*Exercise data*
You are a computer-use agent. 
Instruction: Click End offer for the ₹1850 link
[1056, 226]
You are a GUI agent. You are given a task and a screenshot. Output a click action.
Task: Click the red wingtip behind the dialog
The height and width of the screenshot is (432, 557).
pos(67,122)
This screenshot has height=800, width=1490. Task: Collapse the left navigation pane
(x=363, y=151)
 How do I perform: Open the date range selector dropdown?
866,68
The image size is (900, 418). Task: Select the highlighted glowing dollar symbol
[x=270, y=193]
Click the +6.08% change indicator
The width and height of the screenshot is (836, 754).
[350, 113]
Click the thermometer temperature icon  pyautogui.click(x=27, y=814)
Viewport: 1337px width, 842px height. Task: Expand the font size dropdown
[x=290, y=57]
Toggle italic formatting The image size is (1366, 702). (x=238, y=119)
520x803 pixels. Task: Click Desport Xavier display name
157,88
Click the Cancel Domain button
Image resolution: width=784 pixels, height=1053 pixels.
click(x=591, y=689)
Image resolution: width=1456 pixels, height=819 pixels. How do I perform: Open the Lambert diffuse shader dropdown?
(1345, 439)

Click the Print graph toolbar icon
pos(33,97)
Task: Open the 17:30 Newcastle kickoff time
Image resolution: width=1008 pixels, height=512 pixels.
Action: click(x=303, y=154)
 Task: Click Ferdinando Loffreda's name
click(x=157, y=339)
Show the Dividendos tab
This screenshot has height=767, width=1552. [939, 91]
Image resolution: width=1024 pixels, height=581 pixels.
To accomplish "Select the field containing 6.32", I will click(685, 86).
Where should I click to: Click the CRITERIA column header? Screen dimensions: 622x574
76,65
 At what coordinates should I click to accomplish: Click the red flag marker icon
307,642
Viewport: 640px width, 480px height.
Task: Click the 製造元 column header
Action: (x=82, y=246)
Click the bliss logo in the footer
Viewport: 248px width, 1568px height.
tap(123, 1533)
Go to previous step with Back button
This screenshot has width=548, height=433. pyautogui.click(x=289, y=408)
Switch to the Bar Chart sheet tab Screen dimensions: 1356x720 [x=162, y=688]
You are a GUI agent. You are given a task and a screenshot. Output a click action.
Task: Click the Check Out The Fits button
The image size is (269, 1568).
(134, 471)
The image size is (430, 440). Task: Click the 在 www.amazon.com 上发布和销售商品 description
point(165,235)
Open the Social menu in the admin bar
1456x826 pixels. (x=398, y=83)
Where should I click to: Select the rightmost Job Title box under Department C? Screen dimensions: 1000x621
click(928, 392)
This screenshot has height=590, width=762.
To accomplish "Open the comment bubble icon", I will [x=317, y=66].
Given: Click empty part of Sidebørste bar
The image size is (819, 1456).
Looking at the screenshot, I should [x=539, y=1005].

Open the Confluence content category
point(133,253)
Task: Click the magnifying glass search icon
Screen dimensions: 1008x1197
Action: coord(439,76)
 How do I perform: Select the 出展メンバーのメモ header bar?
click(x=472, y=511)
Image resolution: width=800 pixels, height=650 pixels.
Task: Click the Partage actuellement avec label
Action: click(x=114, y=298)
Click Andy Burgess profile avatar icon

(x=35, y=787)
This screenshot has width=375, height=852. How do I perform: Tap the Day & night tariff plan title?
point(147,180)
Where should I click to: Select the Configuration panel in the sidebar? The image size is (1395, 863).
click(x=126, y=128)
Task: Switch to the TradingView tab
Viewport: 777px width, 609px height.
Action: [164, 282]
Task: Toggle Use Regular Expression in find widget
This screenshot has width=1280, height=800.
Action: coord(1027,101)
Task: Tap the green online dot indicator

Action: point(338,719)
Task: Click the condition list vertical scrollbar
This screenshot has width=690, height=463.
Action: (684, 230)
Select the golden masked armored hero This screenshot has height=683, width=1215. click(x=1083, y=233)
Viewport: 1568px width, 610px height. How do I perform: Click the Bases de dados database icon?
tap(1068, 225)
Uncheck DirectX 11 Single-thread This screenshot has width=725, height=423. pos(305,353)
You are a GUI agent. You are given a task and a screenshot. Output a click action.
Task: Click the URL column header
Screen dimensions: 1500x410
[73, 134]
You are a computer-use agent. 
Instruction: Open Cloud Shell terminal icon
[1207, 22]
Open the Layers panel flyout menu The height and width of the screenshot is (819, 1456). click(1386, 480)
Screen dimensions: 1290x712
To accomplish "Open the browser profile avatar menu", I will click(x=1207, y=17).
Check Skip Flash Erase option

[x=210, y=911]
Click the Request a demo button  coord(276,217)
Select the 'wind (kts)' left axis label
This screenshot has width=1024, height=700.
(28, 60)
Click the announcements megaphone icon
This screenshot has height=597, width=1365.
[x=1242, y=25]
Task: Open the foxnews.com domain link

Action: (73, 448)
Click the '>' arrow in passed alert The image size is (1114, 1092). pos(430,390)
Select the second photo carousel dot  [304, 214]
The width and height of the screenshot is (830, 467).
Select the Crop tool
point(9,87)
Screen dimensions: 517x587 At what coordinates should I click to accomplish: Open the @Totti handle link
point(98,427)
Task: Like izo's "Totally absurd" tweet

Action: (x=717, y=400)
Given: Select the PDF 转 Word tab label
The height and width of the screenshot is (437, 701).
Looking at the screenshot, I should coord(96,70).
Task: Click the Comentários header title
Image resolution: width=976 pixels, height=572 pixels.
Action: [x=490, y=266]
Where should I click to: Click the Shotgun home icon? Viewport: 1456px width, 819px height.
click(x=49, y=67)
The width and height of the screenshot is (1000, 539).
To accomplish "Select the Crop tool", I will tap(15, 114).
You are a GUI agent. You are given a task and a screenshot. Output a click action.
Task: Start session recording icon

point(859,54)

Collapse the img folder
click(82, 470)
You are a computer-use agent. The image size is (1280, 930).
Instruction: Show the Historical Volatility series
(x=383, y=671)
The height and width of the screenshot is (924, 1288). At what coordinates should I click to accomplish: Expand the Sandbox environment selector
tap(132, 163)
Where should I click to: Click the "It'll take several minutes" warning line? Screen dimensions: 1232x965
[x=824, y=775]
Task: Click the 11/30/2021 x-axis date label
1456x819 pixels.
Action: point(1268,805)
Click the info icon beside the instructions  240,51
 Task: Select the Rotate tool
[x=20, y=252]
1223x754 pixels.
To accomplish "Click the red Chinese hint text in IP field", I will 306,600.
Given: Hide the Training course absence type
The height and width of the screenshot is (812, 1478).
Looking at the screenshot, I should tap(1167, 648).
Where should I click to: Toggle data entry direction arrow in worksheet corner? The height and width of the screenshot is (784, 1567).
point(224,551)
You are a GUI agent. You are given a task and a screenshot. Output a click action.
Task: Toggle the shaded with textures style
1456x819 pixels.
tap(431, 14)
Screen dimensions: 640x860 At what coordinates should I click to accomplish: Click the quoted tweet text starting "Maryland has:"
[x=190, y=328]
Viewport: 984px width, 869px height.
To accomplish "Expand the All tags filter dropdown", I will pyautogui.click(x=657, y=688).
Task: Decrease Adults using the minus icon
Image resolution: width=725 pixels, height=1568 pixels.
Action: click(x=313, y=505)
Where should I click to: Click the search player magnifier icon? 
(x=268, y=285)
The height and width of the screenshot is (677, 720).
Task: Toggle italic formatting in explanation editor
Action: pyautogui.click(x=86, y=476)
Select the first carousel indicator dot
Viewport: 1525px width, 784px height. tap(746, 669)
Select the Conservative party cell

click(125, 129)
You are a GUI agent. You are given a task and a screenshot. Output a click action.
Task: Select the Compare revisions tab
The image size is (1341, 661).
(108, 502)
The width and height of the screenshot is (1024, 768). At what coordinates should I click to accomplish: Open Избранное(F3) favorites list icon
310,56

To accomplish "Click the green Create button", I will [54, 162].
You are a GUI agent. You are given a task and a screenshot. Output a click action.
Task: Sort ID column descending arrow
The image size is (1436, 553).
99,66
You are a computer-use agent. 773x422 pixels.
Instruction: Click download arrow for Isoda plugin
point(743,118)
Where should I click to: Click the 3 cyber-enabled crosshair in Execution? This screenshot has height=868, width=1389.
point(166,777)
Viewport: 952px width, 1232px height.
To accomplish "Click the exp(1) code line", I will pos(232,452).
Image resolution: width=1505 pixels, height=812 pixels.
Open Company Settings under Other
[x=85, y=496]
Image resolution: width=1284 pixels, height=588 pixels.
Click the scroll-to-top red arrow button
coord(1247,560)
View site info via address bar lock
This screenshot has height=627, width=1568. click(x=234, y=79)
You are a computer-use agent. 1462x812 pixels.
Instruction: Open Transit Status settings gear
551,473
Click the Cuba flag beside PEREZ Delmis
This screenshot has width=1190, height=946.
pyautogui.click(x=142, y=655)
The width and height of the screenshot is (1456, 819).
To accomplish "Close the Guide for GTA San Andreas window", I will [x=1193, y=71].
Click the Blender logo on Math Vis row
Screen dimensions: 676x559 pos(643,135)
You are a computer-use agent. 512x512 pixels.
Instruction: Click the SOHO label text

*The task*
Rewrite the lines starting at the one containing "Task: Switch to the TradingView tab" and ending at the one containing "Action: (684, 230)", swapping "scrollbar" for "scroll bar" and leaving everything else unchanged.

*Answer below*
Task: Switch to the TradingView tab
Viewport: 777px width, 609px height.
Action: [164, 282]
Task: Toggle Use Regular Expression in find widget
This screenshot has width=1280, height=800.
Action: coord(1027,101)
Task: Tap the green online dot indicator

Action: point(338,719)
Task: Click the condition list vertical scroll bar
This screenshot has width=690, height=463.
Action: (684, 230)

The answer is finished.